Instructions for the task = Reproduce each line of the material precisely.
################
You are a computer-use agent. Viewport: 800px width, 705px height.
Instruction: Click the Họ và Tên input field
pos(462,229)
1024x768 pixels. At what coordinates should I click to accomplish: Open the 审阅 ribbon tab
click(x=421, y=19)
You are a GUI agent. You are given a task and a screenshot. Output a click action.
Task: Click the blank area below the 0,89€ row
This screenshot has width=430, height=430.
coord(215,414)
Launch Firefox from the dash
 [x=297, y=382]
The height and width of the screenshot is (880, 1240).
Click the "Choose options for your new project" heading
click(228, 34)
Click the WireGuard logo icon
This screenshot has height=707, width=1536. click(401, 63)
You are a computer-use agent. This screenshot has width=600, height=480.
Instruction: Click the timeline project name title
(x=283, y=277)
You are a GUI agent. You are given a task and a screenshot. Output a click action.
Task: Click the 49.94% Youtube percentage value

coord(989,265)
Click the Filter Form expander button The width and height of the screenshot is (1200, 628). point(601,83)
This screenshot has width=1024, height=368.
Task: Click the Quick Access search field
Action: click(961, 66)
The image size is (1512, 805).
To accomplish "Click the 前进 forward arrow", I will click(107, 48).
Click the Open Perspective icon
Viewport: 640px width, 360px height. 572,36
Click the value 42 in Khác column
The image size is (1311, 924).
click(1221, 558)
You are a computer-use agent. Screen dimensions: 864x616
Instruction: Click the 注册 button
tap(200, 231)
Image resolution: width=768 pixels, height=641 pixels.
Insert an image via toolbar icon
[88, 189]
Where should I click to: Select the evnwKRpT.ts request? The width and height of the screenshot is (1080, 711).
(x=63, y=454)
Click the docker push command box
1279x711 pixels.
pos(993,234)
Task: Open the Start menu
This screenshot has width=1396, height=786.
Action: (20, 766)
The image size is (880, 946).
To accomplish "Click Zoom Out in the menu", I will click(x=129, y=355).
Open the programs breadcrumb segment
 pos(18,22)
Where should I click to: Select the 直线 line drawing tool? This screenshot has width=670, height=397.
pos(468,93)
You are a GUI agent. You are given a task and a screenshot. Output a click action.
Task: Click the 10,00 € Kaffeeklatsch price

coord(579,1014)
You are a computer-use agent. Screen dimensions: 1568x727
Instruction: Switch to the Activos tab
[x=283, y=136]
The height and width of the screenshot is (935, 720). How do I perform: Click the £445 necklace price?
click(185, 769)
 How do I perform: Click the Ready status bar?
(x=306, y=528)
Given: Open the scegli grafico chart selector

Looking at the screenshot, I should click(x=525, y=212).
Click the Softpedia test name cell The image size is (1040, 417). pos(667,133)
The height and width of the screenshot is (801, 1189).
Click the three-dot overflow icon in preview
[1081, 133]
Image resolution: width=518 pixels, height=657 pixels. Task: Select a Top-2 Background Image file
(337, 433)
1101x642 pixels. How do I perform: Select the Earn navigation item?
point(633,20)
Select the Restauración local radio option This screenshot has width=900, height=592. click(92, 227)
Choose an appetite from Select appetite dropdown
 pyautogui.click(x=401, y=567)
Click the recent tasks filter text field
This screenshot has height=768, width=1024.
################
Answer below =
You are a computer-use agent. Viewport: 800px width, 705px height.
Instruction: Click the Họ và Tên input field
pos(462,229)
1024x768 pixels. At what coordinates should I click to accomplish: Open the 审阅 ribbon tab
click(x=421, y=19)
You are a GUI agent. You are given a task and a screenshot. Output a click action.
Task: Click the blank area below the 0,89€ row
This screenshot has width=430, height=430.
coord(215,414)
Launch Firefox from the dash
 [x=297, y=382]
The height and width of the screenshot is (880, 1240).
Click the "Choose options for your new project" heading
click(228, 34)
Click the WireGuard logo icon
This screenshot has height=707, width=1536. click(401, 63)
You are a computer-use agent. This screenshot has width=600, height=480.
Instruction: Click the timeline project name title
(x=283, y=277)
You are a GUI agent. You are given a task and a screenshot. Output a click action.
Task: Click the 49.94% Youtube percentage value

coord(989,265)
Click the Filter Form expander button The width and height of the screenshot is (1200, 628). point(601,83)
This screenshot has width=1024, height=368.
Task: Click the Quick Access search field
Action: click(961, 66)
The image size is (1512, 805).
To accomplish "Click the 前进 forward arrow", I will click(107, 48).
Click the Open Perspective icon
Viewport: 640px width, 360px height. 572,36
Click the value 42 in Khác column
The image size is (1311, 924).
click(1221, 558)
You are a computer-use agent. Screen dimensions: 864x616
Instruction: Click the 注册 button
tap(200, 231)
Image resolution: width=768 pixels, height=641 pixels.
Insert an image via toolbar icon
[88, 189]
Where should I click to: Select the evnwKRpT.ts request? The width and height of the screenshot is (1080, 711).
(x=63, y=454)
Click the docker push command box
1279x711 pixels.
pos(993,234)
Task: Open the Start menu
This screenshot has width=1396, height=786.
Action: (20, 766)
The image size is (880, 946).
To accomplish "Click Zoom Out in the menu", I will click(x=129, y=355).
Open the programs breadcrumb segment
 pos(18,22)
Where should I click to: Select the 直线 line drawing tool? This screenshot has width=670, height=397.
pos(468,93)
You are a GUI agent. You are given a task and a screenshot. Output a click action.
Task: Click the 10,00 € Kaffeeklatsch price

coord(579,1014)
You are a computer-use agent. Screen dimensions: 1568x727
Instruction: Switch to the Activos tab
[x=283, y=136]
The height and width of the screenshot is (935, 720). How do I perform: Click the £445 necklace price?
click(185, 769)
 How do I perform: Click the Ready status bar?
(x=306, y=528)
Given: Open the scegli grafico chart selector

Looking at the screenshot, I should click(x=525, y=212).
Click the Softpedia test name cell The image size is (1040, 417). pos(667,133)
The height and width of the screenshot is (801, 1189).
Click the three-dot overflow icon in preview
[1081, 133]
Image resolution: width=518 pixels, height=657 pixels. Task: Select a Top-2 Background Image file
(337, 433)
1101x642 pixels. How do I perform: Select the Earn navigation item?
point(633,20)
Select the Restauración local radio option This screenshot has width=900, height=592. click(92, 227)
Choose an appetite from Select appetite dropdown
 pyautogui.click(x=401, y=567)
Click the recent tasks filter text field
This screenshot has height=768, width=1024.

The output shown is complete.